• _EXCERPT TO READ_
+ + +
Exploration for buried pegmatites presents a challenge, mainly caused by weak geophysical signals due to commonly low petrophysical contrasts between pegmatites and wall rocks. However, dedicated petrophysical studies and a better genetic, structural, and lithologic understanding of pegmatites motivate reassessment of the geophysical methods pool and open the door for refined pegmatite exploration workflows. The EU Horizon 2020 GREENPEG project developed a toolset for this purpose, including a comprehensive petrophysical database for European pegmatites, that is both cost-effective and promotes sustainable exploration, while combining geophysical and geochemical exploration methods.
The Jennyhaugen quarry close to Drag, Northern Norway, hosts N(iobium)-Y(ttrium)-F(lourine) pegmatites and served as one of the field labs for the development of the exploration toolset. We present here insights gained during comprehensive field tests for method selection and combinations, while we focus on the geophysical exploration tools.
+ + +
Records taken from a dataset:
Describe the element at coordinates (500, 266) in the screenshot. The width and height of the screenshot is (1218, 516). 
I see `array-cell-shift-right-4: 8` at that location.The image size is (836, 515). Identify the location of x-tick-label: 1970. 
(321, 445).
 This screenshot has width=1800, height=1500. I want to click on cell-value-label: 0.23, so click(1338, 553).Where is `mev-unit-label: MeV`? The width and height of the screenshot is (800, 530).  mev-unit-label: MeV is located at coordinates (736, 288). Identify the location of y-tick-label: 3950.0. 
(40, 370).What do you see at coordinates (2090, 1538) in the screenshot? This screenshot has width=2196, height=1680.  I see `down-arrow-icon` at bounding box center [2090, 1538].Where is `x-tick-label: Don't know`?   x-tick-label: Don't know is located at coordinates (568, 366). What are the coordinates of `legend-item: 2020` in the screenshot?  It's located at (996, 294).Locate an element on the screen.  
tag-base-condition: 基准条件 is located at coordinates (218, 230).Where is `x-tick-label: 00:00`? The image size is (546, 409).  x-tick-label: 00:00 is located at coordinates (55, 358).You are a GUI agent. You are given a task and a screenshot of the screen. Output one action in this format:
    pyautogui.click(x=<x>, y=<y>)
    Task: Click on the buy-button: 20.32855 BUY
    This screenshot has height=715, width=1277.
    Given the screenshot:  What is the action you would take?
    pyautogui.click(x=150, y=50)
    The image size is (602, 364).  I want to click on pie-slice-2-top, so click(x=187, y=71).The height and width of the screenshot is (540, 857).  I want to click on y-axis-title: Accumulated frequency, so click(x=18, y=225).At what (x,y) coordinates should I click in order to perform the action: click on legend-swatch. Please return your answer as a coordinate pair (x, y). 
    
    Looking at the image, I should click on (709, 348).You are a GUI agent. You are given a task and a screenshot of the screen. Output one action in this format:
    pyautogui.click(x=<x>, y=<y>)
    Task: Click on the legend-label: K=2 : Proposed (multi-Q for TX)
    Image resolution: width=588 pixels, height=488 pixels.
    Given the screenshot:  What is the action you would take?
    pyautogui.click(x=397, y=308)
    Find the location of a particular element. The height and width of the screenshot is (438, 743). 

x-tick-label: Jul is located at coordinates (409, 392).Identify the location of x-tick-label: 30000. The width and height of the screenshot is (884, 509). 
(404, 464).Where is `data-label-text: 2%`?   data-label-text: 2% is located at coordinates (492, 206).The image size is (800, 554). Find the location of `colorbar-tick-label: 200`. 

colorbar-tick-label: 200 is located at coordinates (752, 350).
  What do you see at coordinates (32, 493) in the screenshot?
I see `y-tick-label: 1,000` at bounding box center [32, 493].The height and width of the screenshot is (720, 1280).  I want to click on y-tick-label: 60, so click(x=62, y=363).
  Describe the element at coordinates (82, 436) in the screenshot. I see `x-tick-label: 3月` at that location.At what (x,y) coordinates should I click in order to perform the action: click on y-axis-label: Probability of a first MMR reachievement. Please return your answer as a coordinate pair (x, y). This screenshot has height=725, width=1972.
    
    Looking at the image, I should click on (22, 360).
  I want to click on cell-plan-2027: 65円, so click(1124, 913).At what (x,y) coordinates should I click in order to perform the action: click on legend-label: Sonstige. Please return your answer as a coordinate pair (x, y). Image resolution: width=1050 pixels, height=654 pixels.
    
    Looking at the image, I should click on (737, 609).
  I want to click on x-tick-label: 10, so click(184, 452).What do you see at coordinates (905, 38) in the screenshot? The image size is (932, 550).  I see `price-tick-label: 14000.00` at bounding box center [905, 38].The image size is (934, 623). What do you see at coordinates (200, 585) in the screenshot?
+ + +
• _WHAT THE TASK ASKS_
Quote everything in the passage on pegmatite exploration from "Exploration for buried" down to "geochemical exploration methods.". The records were drawn from a separate source.

• _ANSWER SPACE_
Exploration for buried pegmatites presents a challenge, mainly caused by weak geophysical signals due to commonly low petrophysical contrasts between pegmatites and wall rocks. However, dedicated petrophysical studies and a better genetic, structural, and lithologic understanding of pegmatites motivate reassessment of the geophysical methods pool and open the door for refined pegmatite exploration workflows. The EU Horizon 2020 GREENPEG project developed a toolset for this purpose, including a comprehensive petrophysical database for European pegmatites, that is both cost-effective and promotes sustainable exploration, while combining geophysical and geochemical exploration methods.